Exercise inputs.
=== Begin Enclosure ===

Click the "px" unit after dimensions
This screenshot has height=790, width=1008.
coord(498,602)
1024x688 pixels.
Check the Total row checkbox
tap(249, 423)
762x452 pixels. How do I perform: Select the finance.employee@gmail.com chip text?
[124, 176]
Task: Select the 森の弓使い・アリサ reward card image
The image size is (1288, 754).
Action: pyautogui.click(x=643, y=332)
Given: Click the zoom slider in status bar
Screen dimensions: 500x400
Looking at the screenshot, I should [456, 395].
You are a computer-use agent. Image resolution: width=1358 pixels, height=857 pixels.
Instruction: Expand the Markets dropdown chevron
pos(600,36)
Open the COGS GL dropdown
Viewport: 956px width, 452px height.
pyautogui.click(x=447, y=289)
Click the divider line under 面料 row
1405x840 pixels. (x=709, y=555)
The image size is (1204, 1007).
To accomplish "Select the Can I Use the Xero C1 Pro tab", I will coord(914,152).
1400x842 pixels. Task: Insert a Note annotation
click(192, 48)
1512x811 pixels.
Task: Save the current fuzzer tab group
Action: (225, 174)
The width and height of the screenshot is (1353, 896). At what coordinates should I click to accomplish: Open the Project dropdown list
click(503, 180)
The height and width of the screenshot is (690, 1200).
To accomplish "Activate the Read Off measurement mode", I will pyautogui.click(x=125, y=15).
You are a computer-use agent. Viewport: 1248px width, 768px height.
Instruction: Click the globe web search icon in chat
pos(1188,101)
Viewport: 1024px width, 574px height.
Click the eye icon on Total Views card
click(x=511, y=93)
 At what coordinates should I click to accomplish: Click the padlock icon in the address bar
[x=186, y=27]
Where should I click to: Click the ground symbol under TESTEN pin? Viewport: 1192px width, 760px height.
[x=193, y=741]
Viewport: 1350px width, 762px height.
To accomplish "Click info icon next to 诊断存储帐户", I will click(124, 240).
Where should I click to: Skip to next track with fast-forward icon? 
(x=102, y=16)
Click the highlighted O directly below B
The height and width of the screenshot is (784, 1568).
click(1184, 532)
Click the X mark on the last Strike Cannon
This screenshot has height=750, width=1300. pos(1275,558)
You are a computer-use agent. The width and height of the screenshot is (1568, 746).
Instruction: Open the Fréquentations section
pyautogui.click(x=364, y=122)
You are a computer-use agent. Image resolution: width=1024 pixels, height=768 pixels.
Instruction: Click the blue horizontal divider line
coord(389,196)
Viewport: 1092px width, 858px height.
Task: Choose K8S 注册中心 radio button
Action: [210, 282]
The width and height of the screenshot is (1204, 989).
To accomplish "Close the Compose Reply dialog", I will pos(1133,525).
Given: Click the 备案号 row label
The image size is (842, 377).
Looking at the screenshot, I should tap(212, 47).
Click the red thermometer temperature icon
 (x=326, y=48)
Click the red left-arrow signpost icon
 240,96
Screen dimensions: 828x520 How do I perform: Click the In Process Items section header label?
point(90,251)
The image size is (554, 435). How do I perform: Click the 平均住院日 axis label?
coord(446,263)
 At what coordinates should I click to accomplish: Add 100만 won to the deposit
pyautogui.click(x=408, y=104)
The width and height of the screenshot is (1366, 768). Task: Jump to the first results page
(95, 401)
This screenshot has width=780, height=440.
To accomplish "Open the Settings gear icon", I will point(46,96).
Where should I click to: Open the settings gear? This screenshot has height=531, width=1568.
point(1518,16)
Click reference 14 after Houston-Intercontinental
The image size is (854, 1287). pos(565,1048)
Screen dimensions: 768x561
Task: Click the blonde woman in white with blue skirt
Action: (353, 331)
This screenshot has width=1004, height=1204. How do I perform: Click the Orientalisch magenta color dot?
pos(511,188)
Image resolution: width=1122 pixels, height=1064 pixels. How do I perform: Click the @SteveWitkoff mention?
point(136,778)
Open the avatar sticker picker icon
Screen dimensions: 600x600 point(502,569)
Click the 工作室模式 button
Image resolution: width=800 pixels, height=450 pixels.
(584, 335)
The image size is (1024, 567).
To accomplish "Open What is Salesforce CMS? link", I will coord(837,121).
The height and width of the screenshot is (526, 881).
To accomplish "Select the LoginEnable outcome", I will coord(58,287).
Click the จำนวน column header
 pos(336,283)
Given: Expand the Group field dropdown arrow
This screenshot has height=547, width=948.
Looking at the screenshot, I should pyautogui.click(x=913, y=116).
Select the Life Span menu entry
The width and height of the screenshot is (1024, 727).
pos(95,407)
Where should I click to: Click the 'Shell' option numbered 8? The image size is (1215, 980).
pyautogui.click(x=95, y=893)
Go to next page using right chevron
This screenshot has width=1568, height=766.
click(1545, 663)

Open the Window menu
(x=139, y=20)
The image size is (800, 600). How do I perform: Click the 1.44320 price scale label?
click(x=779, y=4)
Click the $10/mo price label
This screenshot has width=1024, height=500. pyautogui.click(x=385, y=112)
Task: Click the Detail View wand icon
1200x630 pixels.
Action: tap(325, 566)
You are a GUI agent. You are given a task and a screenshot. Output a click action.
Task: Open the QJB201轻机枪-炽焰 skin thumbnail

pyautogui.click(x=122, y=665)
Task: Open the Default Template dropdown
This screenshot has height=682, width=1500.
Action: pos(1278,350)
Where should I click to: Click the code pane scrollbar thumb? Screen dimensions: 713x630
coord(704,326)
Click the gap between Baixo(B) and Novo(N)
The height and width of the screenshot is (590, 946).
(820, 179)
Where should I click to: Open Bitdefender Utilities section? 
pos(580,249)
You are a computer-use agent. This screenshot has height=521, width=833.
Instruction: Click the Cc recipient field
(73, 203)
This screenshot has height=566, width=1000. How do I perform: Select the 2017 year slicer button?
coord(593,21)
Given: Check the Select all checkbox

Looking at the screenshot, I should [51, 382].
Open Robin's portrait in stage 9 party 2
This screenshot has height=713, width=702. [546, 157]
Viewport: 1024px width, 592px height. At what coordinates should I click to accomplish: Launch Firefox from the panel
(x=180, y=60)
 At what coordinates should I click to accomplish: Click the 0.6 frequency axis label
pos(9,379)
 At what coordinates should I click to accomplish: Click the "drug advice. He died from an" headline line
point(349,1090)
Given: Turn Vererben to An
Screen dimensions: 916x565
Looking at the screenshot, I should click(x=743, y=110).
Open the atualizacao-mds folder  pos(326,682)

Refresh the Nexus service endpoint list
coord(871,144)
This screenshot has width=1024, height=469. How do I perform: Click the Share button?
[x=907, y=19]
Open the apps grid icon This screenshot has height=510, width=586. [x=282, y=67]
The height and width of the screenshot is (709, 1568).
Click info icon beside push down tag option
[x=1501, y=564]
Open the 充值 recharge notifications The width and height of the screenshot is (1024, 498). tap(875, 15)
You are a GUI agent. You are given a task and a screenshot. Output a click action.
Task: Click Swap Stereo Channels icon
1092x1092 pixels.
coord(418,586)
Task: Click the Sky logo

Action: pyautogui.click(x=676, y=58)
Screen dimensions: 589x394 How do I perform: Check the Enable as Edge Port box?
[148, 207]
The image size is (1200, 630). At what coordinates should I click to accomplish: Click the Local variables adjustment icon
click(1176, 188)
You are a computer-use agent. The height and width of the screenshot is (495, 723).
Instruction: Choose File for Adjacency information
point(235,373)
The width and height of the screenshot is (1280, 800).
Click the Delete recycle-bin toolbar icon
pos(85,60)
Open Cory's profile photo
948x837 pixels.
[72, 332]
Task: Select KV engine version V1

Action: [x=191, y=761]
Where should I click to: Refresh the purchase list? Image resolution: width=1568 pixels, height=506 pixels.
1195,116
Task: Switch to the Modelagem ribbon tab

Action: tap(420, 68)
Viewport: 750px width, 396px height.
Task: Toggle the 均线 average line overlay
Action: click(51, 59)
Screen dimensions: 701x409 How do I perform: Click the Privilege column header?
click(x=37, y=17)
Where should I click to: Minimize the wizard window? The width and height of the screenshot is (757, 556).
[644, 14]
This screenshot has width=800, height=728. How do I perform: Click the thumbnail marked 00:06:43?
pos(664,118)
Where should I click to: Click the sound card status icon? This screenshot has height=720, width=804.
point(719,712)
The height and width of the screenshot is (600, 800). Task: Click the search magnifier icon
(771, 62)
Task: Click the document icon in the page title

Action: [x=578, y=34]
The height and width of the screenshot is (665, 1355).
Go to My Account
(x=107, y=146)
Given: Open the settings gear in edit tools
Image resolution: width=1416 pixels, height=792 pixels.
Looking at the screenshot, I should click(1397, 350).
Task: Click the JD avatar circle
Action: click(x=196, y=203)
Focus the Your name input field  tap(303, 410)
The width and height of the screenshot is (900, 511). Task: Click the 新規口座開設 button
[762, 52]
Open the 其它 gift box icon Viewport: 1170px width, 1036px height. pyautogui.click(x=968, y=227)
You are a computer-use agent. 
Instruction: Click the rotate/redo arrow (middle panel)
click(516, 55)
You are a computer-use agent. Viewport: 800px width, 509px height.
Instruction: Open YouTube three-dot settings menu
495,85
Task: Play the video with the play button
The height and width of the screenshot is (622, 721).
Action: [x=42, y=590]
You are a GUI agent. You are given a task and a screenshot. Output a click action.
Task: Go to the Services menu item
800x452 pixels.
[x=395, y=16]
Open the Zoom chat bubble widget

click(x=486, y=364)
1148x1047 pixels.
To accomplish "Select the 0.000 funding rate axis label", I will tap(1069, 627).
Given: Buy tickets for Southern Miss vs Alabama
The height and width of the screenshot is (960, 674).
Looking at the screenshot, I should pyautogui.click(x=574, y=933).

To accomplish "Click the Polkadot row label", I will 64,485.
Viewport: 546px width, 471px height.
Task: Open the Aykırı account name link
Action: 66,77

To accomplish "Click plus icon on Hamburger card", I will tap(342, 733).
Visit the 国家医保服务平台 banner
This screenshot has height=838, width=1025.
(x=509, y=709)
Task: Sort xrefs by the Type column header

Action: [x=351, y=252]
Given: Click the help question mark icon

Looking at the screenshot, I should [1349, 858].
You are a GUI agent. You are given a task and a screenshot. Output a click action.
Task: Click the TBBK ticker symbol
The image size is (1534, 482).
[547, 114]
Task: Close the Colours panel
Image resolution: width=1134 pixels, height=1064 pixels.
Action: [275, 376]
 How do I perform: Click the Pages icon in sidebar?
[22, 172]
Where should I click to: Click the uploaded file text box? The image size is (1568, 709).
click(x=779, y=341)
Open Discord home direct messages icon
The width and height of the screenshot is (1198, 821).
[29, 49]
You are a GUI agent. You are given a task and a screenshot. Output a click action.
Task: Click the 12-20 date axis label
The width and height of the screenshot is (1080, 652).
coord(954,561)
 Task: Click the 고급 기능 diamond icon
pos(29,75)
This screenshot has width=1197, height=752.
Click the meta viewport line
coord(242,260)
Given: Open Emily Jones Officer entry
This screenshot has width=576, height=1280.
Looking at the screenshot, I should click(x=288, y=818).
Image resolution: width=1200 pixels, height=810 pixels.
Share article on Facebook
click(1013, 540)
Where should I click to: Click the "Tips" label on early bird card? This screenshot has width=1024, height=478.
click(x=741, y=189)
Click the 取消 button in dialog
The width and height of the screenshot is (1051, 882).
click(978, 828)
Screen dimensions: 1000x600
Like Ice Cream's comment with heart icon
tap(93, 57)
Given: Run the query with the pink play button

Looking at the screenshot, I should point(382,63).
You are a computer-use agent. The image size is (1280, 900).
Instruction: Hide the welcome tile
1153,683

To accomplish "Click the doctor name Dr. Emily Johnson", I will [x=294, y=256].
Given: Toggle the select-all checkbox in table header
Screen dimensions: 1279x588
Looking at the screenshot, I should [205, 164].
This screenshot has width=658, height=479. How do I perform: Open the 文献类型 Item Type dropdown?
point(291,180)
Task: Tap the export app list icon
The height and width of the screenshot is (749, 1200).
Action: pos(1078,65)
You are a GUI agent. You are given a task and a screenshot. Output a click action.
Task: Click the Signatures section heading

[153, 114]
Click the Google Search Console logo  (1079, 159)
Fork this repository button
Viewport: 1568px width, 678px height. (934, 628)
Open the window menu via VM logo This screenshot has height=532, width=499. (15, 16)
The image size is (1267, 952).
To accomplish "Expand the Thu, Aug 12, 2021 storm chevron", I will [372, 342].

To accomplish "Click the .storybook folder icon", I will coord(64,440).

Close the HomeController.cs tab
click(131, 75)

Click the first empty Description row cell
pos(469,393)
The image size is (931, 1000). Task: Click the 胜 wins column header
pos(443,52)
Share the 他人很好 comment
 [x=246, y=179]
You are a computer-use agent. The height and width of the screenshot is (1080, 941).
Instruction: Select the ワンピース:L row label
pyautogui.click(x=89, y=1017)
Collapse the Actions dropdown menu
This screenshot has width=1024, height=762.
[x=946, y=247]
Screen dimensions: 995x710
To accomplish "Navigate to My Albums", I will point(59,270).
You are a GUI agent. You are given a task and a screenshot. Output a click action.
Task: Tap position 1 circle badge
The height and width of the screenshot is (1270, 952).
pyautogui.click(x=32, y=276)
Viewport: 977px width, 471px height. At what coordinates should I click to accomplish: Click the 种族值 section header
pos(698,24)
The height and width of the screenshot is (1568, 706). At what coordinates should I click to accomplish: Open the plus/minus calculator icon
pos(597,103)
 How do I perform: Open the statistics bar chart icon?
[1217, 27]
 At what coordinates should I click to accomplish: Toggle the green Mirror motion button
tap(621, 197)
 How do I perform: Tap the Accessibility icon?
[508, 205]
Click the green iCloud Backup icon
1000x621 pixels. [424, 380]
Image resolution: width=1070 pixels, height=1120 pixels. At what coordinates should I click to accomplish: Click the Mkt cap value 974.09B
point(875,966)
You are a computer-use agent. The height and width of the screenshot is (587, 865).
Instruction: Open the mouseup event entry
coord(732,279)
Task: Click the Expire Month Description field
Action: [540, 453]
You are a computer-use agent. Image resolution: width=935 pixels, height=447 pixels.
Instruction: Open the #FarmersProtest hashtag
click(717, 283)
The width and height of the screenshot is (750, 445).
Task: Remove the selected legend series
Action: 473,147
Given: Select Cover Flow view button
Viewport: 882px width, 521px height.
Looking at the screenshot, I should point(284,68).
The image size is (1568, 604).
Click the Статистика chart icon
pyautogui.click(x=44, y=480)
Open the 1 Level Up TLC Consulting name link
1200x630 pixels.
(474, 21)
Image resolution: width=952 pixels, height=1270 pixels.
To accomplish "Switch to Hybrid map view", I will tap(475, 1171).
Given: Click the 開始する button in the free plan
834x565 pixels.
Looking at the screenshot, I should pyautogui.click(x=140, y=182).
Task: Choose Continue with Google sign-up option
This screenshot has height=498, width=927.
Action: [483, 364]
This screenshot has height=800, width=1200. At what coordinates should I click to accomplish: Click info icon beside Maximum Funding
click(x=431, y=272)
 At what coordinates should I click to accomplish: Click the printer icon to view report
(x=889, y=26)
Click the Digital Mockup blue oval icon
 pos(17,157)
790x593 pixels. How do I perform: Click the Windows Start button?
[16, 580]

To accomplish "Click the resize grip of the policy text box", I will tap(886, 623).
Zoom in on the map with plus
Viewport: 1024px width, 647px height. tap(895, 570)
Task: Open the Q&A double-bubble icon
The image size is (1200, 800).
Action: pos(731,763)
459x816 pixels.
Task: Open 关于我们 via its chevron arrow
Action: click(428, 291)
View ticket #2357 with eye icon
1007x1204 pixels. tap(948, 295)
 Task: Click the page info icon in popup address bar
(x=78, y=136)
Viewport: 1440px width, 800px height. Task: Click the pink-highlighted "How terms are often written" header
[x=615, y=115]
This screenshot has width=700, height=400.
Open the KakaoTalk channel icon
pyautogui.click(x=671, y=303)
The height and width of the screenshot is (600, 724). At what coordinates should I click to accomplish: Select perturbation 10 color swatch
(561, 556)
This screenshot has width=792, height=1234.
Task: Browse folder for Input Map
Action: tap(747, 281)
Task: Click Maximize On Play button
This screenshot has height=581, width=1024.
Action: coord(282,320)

=== End Enclosure ===

Lines above with the string "Emily" need to be found and copied.

Solved exercise.
Given: Open Emily Jones Officer entry
To accomplish "Click the doctor name Dr. Emily Johnson", I will [x=294, y=256].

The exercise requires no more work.